# What to work on
Among the records, which lines hold the word "will"? Pick them out.

# Material provided
----------------

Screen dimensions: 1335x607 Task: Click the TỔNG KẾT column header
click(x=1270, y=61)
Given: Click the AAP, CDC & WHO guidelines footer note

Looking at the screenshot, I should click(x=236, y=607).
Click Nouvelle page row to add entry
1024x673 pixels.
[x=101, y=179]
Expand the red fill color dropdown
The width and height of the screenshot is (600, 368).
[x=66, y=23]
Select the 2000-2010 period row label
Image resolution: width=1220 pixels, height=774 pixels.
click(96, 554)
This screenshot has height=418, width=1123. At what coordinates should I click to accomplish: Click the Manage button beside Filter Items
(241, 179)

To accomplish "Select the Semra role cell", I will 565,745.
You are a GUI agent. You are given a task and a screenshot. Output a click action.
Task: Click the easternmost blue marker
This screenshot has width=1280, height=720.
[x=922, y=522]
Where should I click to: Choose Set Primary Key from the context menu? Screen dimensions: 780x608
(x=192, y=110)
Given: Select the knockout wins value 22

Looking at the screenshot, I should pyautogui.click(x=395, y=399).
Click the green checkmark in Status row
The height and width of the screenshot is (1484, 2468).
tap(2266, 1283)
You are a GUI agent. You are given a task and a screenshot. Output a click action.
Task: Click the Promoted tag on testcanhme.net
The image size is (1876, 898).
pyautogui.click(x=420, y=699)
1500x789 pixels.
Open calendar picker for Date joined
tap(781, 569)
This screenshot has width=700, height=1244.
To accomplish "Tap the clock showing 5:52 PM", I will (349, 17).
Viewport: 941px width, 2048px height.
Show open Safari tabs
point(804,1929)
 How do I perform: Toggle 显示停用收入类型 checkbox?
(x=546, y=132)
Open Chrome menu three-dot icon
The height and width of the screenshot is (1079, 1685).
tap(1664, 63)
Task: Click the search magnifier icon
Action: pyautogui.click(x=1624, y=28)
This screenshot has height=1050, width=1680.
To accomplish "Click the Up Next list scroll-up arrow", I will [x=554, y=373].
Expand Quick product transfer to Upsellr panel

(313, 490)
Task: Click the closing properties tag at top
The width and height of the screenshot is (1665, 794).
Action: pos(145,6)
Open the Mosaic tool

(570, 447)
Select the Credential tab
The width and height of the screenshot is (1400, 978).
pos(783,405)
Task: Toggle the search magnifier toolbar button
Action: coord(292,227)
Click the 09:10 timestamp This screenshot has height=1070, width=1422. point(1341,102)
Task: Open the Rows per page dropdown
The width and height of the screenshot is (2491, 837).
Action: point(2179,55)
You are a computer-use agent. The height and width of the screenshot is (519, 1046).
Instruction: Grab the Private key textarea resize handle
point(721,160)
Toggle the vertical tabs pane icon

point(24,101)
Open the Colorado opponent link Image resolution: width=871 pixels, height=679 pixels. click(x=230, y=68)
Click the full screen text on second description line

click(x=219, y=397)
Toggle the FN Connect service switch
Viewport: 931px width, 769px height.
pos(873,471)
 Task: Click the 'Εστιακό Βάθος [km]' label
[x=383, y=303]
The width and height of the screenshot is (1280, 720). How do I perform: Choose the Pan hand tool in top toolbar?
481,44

----------------

# Response below
To accomplish "Select the Semra role cell", I will 565,745.
To accomplish "Tap the clock showing 5:52 PM", I will (349, 17).
To accomplish "Click the Up Next list scroll-up arrow", I will [x=554, y=373].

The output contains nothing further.